**WHAT YOU SHOULD DO:** When the line with "Instruction: Click the Twitter bird logo" appears below, start repeating lines exactly, and keep going through the line with "Given: Click the Order Now banner button"; add nothing outside that span.

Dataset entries
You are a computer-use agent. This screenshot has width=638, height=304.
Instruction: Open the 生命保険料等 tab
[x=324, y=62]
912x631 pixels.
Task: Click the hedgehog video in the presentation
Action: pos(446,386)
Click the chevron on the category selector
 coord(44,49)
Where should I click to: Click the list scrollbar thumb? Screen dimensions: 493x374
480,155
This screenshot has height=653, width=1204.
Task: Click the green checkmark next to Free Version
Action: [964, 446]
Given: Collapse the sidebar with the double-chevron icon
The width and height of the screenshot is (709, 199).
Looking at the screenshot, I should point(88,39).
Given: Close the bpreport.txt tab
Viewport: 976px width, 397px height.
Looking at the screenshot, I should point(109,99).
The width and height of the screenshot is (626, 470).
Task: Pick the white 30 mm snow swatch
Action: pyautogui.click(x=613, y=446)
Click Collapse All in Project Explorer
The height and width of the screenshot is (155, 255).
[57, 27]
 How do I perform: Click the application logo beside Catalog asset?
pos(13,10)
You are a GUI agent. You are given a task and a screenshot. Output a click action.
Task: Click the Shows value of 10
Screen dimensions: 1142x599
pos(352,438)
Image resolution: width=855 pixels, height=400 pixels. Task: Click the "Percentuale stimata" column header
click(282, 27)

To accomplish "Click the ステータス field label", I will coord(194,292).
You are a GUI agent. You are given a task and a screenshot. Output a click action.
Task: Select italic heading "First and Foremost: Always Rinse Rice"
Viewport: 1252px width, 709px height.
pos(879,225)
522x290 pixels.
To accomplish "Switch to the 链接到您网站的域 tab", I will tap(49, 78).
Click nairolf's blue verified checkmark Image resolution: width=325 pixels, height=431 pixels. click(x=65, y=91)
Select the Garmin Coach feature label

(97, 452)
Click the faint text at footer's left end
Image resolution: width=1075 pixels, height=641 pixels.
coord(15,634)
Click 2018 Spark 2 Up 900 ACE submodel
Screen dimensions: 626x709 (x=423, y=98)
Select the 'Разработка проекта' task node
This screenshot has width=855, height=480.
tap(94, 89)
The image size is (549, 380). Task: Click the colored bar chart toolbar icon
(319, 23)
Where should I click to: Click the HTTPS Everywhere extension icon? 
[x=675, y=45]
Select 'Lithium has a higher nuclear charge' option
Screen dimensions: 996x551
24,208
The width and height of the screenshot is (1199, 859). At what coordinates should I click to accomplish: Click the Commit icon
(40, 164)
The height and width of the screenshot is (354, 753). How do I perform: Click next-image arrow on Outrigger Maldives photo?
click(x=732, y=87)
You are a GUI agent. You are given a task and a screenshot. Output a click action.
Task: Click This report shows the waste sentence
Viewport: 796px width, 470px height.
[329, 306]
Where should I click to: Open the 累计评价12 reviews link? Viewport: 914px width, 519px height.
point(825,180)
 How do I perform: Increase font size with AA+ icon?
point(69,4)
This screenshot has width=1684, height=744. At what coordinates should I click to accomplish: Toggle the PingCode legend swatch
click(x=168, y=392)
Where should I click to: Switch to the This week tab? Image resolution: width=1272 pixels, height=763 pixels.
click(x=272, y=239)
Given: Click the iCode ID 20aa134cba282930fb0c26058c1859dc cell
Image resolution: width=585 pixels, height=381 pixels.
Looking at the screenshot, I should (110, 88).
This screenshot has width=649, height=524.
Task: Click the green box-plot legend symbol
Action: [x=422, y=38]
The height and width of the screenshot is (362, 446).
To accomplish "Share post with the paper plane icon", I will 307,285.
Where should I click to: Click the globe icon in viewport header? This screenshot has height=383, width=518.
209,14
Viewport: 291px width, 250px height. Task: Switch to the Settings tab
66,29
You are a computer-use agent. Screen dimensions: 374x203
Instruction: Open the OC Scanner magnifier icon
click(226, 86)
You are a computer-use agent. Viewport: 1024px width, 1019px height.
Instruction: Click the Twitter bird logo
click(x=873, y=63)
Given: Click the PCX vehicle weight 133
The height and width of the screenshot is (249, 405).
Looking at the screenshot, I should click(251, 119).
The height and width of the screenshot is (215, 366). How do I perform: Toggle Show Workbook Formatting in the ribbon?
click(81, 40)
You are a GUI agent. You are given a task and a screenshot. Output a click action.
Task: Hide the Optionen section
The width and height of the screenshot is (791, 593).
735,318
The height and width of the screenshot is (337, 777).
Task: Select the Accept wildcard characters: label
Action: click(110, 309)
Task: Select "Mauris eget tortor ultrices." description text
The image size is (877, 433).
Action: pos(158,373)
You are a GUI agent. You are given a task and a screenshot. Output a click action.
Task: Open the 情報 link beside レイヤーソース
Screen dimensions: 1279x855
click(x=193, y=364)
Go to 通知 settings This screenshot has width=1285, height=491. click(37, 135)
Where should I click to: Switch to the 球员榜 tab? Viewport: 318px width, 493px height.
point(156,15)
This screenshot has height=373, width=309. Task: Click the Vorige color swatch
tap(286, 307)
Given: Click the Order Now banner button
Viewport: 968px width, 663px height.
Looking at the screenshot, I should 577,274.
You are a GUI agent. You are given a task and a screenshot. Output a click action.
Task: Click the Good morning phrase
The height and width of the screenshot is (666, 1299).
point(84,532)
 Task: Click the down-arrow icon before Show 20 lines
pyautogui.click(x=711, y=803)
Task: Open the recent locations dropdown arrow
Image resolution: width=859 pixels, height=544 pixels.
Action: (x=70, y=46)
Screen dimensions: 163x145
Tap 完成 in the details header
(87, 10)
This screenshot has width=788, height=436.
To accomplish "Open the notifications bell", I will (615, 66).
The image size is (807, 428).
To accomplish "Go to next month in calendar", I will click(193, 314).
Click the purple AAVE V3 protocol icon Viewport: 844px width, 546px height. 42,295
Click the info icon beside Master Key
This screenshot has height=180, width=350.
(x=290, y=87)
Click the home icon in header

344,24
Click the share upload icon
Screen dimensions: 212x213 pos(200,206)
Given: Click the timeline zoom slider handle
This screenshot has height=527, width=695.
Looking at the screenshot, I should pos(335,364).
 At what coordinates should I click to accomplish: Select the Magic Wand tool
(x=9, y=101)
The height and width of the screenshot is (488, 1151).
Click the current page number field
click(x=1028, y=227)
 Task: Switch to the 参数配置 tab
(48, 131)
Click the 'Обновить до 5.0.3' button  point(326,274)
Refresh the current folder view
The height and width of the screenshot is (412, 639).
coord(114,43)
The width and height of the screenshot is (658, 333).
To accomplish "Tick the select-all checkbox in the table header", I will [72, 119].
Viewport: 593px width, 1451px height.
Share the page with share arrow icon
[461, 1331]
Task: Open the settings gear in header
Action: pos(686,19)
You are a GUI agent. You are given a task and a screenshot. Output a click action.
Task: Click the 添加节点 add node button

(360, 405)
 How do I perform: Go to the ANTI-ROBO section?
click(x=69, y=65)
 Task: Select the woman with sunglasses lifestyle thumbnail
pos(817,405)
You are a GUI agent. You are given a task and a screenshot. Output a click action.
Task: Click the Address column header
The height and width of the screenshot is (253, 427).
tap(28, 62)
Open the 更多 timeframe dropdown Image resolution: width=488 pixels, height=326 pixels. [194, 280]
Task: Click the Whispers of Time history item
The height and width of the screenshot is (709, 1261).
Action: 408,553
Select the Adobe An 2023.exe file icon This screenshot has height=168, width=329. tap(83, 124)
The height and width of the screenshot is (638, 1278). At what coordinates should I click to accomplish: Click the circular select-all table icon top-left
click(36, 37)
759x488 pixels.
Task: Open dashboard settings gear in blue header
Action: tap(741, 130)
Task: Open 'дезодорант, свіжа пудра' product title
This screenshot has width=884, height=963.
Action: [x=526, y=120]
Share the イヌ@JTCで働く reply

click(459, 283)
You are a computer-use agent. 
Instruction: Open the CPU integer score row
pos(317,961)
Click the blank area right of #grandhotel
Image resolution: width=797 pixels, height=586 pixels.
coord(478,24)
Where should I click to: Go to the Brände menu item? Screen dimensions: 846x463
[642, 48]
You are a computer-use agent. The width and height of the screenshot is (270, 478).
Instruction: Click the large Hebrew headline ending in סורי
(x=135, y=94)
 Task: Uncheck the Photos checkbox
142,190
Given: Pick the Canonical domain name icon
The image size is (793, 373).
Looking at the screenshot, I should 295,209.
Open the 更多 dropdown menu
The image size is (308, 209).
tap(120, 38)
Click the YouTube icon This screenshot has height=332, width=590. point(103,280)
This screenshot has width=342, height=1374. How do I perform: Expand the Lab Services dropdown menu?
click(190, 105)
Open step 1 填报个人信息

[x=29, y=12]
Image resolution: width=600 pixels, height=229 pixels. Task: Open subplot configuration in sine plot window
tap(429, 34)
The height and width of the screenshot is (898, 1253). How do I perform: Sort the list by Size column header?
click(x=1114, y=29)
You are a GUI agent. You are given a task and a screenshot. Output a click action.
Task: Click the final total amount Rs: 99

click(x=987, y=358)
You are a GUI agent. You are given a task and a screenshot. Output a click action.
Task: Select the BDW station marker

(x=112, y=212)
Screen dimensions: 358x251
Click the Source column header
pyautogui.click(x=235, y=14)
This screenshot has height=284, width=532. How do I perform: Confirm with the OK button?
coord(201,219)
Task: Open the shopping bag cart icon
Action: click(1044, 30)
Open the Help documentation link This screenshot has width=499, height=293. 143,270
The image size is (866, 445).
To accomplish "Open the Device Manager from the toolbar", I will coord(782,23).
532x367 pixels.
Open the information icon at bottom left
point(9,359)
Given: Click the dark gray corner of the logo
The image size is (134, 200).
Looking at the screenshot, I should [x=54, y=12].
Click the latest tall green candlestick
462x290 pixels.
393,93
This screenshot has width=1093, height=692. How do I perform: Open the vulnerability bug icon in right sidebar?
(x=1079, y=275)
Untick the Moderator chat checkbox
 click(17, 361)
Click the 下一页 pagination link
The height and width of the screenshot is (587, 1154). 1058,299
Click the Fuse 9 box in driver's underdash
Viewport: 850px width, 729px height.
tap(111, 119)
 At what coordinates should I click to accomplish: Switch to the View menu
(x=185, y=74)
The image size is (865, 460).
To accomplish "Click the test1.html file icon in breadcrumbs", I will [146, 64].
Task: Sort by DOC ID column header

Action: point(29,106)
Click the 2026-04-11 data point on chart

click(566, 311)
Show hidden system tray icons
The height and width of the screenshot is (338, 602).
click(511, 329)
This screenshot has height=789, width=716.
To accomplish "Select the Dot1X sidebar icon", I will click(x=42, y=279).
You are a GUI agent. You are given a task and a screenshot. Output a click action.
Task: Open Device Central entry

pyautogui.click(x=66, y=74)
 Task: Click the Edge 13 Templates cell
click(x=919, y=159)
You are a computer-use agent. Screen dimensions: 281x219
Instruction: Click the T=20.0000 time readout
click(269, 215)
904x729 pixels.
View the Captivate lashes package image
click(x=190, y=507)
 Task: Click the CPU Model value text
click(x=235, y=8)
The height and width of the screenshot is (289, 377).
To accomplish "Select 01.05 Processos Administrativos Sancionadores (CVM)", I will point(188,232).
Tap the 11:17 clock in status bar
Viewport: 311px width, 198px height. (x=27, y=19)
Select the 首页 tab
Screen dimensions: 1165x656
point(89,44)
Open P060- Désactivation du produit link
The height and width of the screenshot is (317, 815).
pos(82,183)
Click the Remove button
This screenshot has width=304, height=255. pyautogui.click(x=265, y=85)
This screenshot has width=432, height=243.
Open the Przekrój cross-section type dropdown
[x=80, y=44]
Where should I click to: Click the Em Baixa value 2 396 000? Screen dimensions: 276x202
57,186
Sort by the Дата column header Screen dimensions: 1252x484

**FINISHED EXERCISE:**
Instruction: Click the Twitter bird logo
click(x=873, y=63)
Given: Click the PCX vehicle weight 133
The height and width of the screenshot is (249, 405).
Looking at the screenshot, I should click(251, 119).
The height and width of the screenshot is (215, 366). How do I perform: Toggle Show Workbook Formatting in the ribbon?
click(81, 40)
You are a GUI agent. You are given a task and a screenshot. Output a click action.
Task: Hide the Optionen section
The width and height of the screenshot is (791, 593).
735,318
The height and width of the screenshot is (337, 777).
Task: Select the Accept wildcard characters: label
Action: click(110, 309)
Task: Select "Mauris eget tortor ultrices." description text
The image size is (877, 433).
Action: pos(158,373)
You are a GUI agent. You are given a task and a screenshot. Output a click action.
Task: Open the 情報 link beside レイヤーソース
Screen dimensions: 1279x855
click(x=193, y=364)
Go to 通知 settings This screenshot has width=1285, height=491. click(37, 135)
Where should I click to: Switch to the 球员榜 tab? Viewport: 318px width, 493px height.
point(156,15)
This screenshot has height=373, width=309. Task: Click the Vorige color swatch
tap(286, 307)
Given: Click the Order Now banner button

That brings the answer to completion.